_Input data_
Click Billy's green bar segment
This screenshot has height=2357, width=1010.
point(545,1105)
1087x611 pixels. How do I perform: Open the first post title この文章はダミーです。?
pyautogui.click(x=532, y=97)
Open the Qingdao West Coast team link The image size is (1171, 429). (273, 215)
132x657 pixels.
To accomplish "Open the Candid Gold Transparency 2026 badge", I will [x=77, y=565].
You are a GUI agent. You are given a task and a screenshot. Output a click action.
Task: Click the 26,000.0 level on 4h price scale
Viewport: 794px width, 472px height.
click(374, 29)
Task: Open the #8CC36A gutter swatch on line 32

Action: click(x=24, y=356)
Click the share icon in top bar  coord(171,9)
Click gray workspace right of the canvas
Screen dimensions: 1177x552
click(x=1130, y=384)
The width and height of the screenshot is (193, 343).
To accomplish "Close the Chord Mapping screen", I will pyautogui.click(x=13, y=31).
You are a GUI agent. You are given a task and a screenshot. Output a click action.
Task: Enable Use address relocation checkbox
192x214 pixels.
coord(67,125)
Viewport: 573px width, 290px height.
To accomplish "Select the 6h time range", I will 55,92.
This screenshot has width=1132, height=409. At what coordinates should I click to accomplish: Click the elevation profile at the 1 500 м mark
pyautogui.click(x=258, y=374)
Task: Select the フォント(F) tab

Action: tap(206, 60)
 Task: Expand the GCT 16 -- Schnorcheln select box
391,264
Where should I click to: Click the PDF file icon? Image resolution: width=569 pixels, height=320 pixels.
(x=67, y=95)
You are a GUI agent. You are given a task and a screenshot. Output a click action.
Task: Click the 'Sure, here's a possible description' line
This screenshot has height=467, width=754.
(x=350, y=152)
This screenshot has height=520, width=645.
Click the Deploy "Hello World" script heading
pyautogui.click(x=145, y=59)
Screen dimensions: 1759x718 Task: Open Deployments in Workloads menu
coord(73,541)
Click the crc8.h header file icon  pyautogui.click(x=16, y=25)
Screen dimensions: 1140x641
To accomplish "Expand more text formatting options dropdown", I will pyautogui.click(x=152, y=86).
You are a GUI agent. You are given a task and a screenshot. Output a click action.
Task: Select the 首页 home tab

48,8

_Exercise_
Beginning with the first line above, transcribe all of the data exactly.

_Exercise answer_
Click Billy's green bar segment
This screenshot has height=2357, width=1010.
point(545,1105)
1087x611 pixels. How do I perform: Open the first post title この文章はダミーです。?
pyautogui.click(x=532, y=97)
Open the Qingdao West Coast team link The image size is (1171, 429). (273, 215)
132x657 pixels.
To accomplish "Open the Candid Gold Transparency 2026 badge", I will [x=77, y=565].
You are a GUI agent. You are given a task and a screenshot. Output a click action.
Task: Click the 26,000.0 level on 4h price scale
Viewport: 794px width, 472px height.
click(374, 29)
Task: Open the #8CC36A gutter swatch on line 32

Action: click(x=24, y=356)
Click the share icon in top bar  coord(171,9)
Click gray workspace right of the canvas
Screen dimensions: 1177x552
click(x=1130, y=384)
The width and height of the screenshot is (193, 343).
To accomplish "Close the Chord Mapping screen", I will pyautogui.click(x=13, y=31).
You are a GUI agent. You are given a task and a screenshot. Output a click action.
Task: Enable Use address relocation checkbox
192x214 pixels.
coord(67,125)
Viewport: 573px width, 290px height.
To accomplish "Select the 6h time range", I will 55,92.
This screenshot has width=1132, height=409. At what coordinates should I click to accomplish: Click the elevation profile at the 1 500 м mark
pyautogui.click(x=258, y=374)
Task: Select the フォント(F) tab

Action: tap(206, 60)
 Task: Expand the GCT 16 -- Schnorcheln select box
391,264
Where should I click to: Click the PDF file icon? Image resolution: width=569 pixels, height=320 pixels.
(x=67, y=95)
You are a GUI agent. You are given a task and a screenshot. Output a click action.
Task: Click the 'Sure, here's a possible description' line
This screenshot has height=467, width=754.
(x=350, y=152)
This screenshot has height=520, width=645.
Click the Deploy "Hello World" script heading
pyautogui.click(x=145, y=59)
Screen dimensions: 1759x718 Task: Open Deployments in Workloads menu
coord(73,541)
Click the crc8.h header file icon  pyautogui.click(x=16, y=25)
Screen dimensions: 1140x641
To accomplish "Expand more text formatting options dropdown", I will pyautogui.click(x=152, y=86).
You are a GUI agent. You are given a task and a screenshot. Output a click action.
Task: Select the 首页 home tab

48,8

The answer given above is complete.